Last modified: 2014-04-18 17:49:47 UTC
The extension doesn't work (gives fatal error) if PHP is compiled without multibyte string functions, specifically mb_convert_encoding. Here's a patch. In /includes/HtmlFormatter.php, in the root class, add: /* * Converts UTF-8 characters to HTML entities * @param string $string: The string to convert * @return string: The converted string */ public function convertToHtmlEntities( $string ) { if ( function_exists ( 'mb_convert_encoding' ) ) { return mb_convert_encoding( $string, 'HTML-ENTITIES', 'UTF-8' ); } return htmlspecialchars_decode( utf8_decode( htmlentities( $string ) ) ); } In getDoc function, replace $html = mb_convert_encoding( $this->html, 'HTML-ENTITIES', "UTF-8" ); with $html = $this->convertToHtmlEntities( $this->html ); And in fixLibXML, replace $html = mb_convert_encoding( $html, 'UTF-8', 'HTML-ENTITIES' ); with $html = $this->convertToHtmlEntities( $html );
Wouldn't utf8_decode() mangle everything not supported by ISO-8859-1?
Oh, yes.
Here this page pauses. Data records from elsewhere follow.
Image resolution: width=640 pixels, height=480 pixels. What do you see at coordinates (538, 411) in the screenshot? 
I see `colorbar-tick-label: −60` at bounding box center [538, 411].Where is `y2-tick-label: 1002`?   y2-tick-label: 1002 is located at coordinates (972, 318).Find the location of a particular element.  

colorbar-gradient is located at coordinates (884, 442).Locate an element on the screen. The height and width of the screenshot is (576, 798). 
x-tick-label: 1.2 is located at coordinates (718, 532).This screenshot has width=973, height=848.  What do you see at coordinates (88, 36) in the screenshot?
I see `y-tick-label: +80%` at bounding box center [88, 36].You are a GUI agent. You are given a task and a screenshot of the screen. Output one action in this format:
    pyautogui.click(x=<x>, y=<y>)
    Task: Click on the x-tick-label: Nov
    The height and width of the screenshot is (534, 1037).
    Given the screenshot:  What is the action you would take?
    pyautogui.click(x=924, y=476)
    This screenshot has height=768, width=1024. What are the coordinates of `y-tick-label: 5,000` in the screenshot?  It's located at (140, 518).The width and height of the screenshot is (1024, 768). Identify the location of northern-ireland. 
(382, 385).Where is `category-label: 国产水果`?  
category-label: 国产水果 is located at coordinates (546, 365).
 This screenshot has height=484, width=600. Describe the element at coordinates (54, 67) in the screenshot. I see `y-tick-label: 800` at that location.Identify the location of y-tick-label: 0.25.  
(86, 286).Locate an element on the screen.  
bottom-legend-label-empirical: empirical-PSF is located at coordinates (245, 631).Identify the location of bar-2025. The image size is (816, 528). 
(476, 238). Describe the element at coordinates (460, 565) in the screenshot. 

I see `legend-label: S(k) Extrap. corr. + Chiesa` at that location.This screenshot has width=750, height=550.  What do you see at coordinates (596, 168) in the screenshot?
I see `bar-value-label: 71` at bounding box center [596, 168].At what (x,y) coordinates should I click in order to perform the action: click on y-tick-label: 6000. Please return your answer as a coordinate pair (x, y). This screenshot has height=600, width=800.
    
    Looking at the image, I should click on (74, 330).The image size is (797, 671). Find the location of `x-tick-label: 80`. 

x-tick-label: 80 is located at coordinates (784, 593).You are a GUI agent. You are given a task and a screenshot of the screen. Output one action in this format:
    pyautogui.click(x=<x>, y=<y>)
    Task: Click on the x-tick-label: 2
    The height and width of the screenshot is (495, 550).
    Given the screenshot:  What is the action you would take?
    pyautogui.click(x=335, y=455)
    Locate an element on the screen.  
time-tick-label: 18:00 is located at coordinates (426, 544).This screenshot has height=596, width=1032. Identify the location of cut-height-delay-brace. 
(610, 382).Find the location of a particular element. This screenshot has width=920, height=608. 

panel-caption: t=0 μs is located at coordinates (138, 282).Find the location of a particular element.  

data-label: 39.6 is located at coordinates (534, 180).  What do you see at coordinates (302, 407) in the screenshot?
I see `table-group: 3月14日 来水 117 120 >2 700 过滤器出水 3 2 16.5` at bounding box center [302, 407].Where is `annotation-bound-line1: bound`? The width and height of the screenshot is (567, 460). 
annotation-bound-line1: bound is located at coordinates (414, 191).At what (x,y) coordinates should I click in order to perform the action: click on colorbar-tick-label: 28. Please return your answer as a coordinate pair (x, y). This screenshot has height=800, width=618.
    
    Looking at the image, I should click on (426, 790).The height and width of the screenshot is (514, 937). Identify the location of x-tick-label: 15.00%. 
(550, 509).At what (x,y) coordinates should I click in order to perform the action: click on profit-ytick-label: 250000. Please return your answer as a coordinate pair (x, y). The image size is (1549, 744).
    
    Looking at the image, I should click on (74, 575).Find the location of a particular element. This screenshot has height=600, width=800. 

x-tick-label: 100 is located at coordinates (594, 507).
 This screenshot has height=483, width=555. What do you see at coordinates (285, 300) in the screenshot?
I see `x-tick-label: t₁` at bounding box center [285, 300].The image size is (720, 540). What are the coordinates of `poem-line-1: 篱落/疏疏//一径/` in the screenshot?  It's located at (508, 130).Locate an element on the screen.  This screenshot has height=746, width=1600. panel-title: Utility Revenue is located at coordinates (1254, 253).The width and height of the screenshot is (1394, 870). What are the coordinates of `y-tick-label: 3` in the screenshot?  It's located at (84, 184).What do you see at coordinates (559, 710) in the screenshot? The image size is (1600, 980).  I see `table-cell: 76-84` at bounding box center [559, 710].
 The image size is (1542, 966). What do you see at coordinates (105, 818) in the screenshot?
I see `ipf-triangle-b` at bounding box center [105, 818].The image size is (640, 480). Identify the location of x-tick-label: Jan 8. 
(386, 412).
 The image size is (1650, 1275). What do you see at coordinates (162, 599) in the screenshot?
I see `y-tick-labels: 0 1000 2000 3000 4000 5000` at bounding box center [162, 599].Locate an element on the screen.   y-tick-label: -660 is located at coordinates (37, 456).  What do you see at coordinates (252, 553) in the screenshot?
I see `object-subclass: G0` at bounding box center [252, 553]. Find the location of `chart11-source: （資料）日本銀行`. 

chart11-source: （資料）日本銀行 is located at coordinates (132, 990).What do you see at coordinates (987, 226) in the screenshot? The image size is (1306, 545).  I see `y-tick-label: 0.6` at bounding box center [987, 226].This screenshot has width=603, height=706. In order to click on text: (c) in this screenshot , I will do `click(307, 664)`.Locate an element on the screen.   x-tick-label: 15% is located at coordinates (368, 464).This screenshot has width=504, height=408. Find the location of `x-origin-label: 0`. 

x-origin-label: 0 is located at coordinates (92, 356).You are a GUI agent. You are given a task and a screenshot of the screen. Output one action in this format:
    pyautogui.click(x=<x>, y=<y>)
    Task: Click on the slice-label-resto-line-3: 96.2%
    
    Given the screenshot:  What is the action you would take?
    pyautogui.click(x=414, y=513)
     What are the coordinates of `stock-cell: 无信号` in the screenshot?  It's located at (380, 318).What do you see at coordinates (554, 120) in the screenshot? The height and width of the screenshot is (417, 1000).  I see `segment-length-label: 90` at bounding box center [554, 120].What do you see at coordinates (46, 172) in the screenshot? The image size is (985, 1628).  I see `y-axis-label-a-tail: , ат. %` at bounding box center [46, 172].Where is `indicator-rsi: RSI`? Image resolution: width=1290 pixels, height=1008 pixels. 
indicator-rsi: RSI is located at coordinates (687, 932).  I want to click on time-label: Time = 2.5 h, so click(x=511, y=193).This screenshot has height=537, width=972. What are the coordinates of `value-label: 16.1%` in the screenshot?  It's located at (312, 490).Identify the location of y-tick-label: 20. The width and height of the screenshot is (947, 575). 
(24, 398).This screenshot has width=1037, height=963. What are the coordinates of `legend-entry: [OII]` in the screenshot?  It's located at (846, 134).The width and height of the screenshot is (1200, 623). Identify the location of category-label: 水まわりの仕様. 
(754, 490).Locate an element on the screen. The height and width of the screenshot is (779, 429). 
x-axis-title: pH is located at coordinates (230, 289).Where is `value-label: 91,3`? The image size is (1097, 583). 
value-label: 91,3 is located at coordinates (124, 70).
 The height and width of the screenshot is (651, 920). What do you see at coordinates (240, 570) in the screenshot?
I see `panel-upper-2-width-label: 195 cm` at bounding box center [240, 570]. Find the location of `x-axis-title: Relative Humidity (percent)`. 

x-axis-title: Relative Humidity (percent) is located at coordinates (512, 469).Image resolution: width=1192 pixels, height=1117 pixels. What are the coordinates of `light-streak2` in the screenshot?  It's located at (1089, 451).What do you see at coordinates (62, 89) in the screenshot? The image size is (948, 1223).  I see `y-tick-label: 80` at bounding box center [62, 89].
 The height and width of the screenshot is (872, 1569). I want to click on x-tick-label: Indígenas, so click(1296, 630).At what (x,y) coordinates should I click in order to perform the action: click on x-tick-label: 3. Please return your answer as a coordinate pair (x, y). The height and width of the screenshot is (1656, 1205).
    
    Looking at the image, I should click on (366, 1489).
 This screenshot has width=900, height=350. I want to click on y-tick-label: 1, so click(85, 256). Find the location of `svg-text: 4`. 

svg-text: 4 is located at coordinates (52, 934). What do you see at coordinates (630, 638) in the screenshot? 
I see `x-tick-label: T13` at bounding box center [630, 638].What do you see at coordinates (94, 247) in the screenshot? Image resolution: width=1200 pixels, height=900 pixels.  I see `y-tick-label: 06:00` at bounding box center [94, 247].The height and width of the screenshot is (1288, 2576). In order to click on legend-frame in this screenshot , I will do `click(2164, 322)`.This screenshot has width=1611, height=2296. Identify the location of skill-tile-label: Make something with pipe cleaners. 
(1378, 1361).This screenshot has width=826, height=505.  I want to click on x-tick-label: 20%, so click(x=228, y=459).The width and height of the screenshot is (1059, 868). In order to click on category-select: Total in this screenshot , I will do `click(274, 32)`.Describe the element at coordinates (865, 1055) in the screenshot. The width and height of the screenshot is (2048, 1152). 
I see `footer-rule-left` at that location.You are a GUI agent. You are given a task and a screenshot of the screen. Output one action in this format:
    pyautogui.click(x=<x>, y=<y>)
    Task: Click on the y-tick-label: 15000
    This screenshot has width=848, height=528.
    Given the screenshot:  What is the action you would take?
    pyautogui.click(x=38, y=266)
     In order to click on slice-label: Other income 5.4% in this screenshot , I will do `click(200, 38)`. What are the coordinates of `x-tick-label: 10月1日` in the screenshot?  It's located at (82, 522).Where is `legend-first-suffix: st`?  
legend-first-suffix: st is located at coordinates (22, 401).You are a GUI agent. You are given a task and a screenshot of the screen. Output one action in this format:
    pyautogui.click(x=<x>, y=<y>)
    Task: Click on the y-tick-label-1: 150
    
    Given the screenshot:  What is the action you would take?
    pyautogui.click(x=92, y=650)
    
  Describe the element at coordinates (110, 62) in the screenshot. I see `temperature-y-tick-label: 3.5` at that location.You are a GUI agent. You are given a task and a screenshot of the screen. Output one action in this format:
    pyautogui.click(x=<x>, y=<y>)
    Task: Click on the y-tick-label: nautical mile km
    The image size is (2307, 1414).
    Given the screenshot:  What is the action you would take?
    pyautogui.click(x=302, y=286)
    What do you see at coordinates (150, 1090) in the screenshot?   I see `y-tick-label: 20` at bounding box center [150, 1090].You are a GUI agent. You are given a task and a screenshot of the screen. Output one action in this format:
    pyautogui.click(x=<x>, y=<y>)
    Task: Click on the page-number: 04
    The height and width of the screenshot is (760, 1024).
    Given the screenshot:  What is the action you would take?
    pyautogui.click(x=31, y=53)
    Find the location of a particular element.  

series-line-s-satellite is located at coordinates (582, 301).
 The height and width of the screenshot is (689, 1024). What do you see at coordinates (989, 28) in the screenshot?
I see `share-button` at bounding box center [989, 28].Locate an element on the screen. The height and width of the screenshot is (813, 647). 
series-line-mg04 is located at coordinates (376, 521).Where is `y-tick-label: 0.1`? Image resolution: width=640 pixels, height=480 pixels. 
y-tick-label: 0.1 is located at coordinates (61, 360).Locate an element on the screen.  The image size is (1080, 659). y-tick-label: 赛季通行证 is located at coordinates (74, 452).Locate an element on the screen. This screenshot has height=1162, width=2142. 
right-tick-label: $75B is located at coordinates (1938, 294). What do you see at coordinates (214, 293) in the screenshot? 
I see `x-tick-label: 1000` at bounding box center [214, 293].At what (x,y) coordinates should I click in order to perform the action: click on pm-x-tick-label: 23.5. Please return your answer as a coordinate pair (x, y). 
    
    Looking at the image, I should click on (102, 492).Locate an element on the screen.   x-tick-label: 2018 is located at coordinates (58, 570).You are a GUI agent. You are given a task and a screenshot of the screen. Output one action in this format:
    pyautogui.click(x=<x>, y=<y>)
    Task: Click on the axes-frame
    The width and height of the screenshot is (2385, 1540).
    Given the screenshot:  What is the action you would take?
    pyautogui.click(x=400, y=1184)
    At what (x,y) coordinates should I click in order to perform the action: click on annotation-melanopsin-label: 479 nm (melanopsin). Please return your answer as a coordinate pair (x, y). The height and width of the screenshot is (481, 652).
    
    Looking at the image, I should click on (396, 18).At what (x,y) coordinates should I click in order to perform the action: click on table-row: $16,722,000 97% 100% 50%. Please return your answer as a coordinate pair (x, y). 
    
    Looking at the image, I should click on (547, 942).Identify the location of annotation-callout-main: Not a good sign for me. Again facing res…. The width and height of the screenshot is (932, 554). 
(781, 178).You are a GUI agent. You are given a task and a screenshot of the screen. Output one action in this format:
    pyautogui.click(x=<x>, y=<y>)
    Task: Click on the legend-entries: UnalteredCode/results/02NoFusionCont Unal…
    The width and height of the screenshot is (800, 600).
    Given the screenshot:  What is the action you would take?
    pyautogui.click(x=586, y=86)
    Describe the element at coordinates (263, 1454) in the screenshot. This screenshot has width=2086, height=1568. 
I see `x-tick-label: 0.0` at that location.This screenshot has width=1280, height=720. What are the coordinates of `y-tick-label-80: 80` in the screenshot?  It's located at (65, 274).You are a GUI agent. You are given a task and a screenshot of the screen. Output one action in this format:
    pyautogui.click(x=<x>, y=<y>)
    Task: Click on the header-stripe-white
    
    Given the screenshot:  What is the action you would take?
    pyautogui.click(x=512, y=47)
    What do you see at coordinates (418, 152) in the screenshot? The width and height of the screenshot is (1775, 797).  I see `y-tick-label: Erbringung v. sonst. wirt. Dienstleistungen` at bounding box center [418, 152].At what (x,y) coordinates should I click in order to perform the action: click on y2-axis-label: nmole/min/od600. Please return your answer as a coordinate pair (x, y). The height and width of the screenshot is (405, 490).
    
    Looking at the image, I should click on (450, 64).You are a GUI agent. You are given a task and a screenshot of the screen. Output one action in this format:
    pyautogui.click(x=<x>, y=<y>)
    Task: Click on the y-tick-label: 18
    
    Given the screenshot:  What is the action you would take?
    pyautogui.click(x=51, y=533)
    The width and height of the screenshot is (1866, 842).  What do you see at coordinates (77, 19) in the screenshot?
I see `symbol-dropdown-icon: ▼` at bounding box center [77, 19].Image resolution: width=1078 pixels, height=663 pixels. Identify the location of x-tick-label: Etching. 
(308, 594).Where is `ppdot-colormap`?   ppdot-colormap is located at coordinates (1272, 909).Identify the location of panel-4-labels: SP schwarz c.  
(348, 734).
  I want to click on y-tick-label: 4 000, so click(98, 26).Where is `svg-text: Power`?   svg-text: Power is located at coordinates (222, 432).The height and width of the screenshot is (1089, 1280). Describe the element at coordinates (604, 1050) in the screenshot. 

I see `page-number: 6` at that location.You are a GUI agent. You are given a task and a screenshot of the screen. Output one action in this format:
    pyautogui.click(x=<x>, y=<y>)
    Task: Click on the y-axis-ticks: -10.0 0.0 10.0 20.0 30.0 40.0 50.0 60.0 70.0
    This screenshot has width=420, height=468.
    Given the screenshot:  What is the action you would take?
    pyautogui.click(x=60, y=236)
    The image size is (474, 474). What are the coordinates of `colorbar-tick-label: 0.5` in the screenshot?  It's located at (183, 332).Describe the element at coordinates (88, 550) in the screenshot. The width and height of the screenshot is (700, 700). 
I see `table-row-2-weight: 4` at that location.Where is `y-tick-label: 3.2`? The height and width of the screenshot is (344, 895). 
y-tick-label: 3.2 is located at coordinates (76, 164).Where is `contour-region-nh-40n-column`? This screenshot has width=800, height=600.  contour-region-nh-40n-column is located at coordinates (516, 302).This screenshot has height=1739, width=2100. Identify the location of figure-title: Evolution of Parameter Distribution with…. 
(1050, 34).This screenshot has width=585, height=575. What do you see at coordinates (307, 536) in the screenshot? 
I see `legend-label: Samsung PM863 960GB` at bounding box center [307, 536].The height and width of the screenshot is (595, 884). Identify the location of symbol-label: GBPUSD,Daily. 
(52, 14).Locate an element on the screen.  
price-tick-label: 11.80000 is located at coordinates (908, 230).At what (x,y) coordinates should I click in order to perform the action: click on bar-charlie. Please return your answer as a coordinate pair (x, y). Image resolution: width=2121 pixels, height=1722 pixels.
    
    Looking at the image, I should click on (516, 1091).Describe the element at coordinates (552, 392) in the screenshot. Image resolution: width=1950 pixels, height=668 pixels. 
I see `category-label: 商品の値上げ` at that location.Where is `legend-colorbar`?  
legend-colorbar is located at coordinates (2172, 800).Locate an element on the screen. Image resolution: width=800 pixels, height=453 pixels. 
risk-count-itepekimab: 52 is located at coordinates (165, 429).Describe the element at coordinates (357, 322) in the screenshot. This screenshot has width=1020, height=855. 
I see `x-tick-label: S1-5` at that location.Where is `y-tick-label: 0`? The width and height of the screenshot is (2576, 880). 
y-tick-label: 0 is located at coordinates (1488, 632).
Can you tell me how do I see what does a string look like internally in PHP? Using echo, I get the same result for my test with and entirely without mb_convert_encoding.
Max what is the status of this bug?
Max..? Is this something we should be working on?
MediaWiki works horribly slow without proper Unicode support, I don't think we should support this use case.